===== Task material

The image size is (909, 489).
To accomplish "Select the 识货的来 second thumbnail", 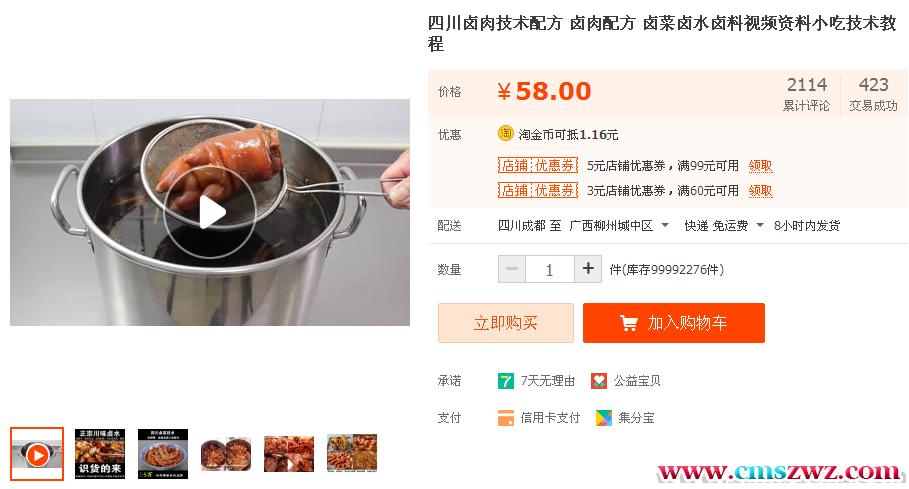I will tap(100, 454).
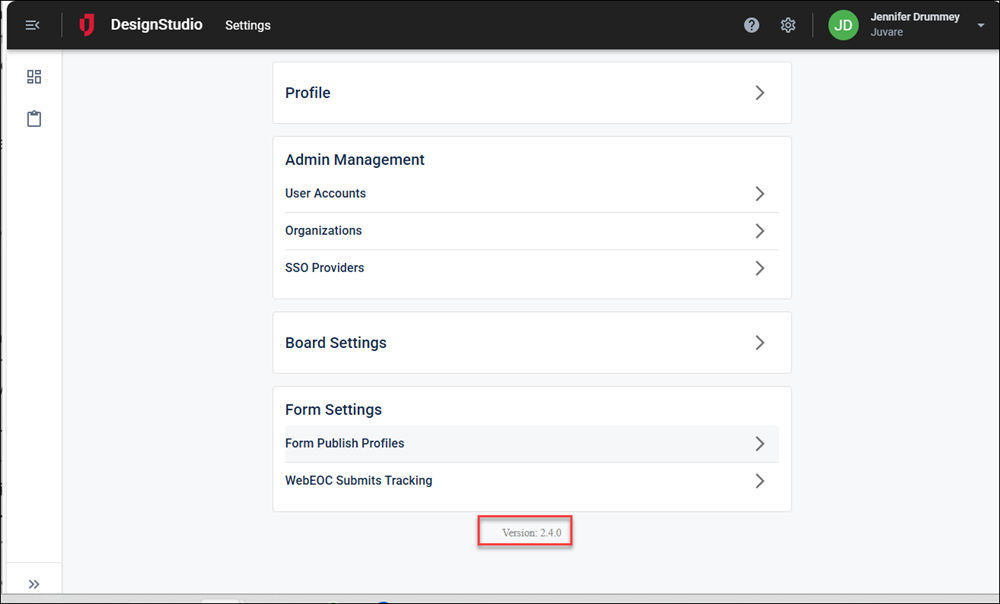Collapse the top-left navigation menu icon
Viewport: 1000px width, 604px height.
point(33,25)
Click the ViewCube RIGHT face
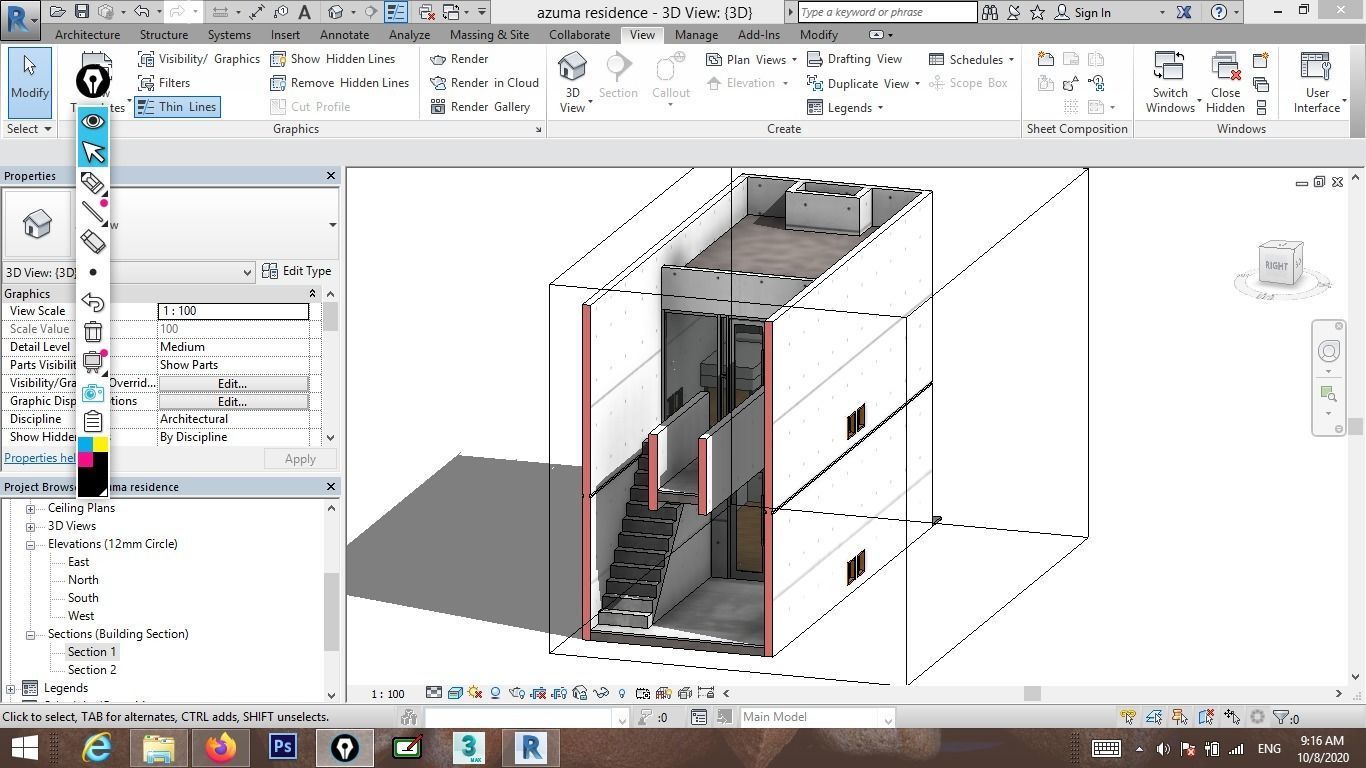The height and width of the screenshot is (768, 1366). point(1277,265)
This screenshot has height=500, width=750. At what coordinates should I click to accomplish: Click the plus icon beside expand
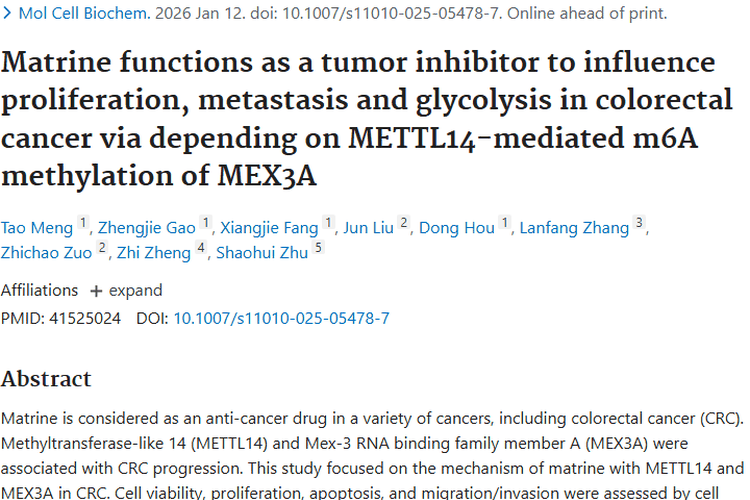click(96, 291)
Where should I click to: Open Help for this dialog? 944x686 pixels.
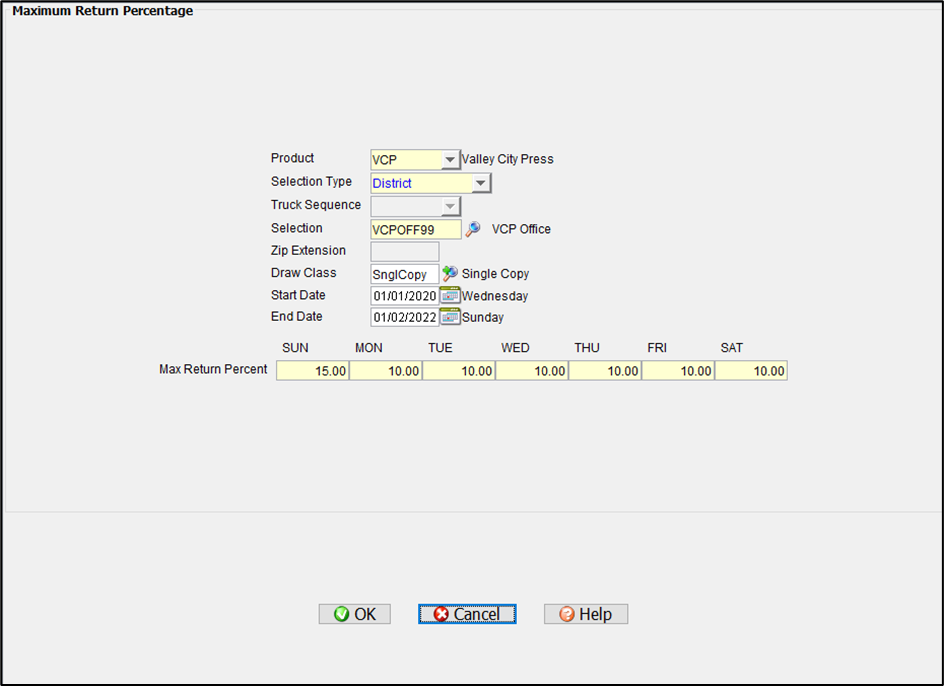point(585,614)
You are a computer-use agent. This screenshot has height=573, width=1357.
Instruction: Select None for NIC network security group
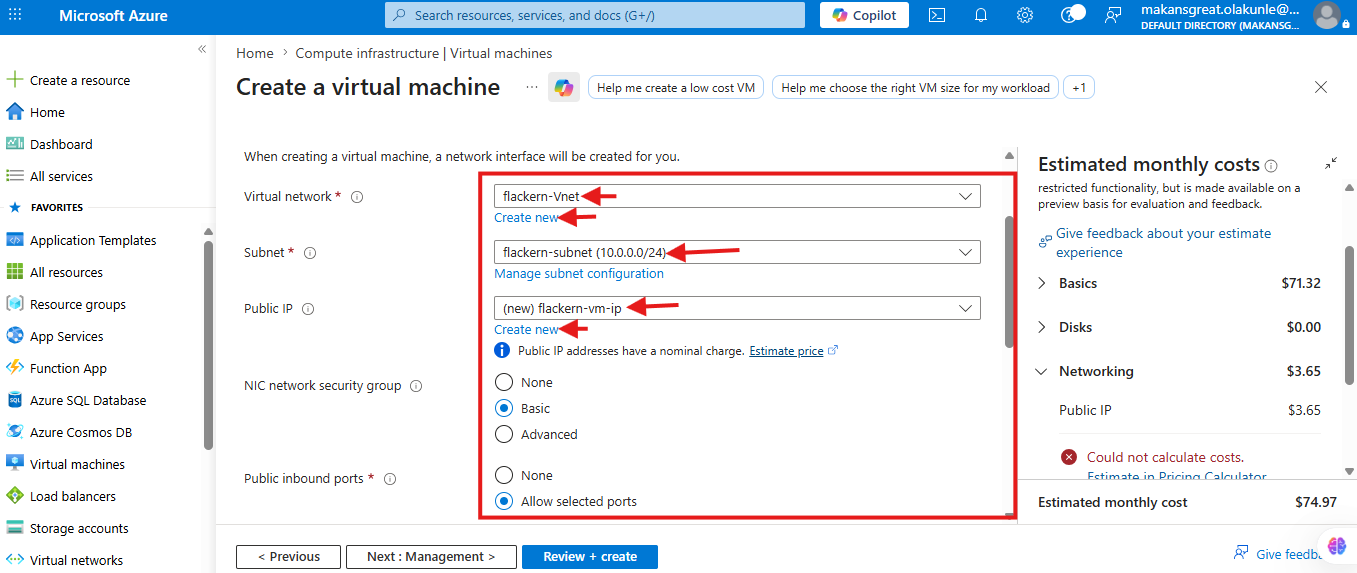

==========

= Problem description =
Restate, exactly as they appear, the line with "This screenshot has height=500, width=750." and all the lines after it up to the end of the data above; images do not belong in the copy.

= Result =
This screenshot has height=500, width=750. At what coordinates should I click to accomplish: Click the plus icon beside expand
click(96, 291)
Where should I click to: Open Help for this dialog? 944x686 pixels.
point(585,614)
You are a computer-use agent. This screenshot has height=573, width=1357.
Instruction: Select None for NIC network security group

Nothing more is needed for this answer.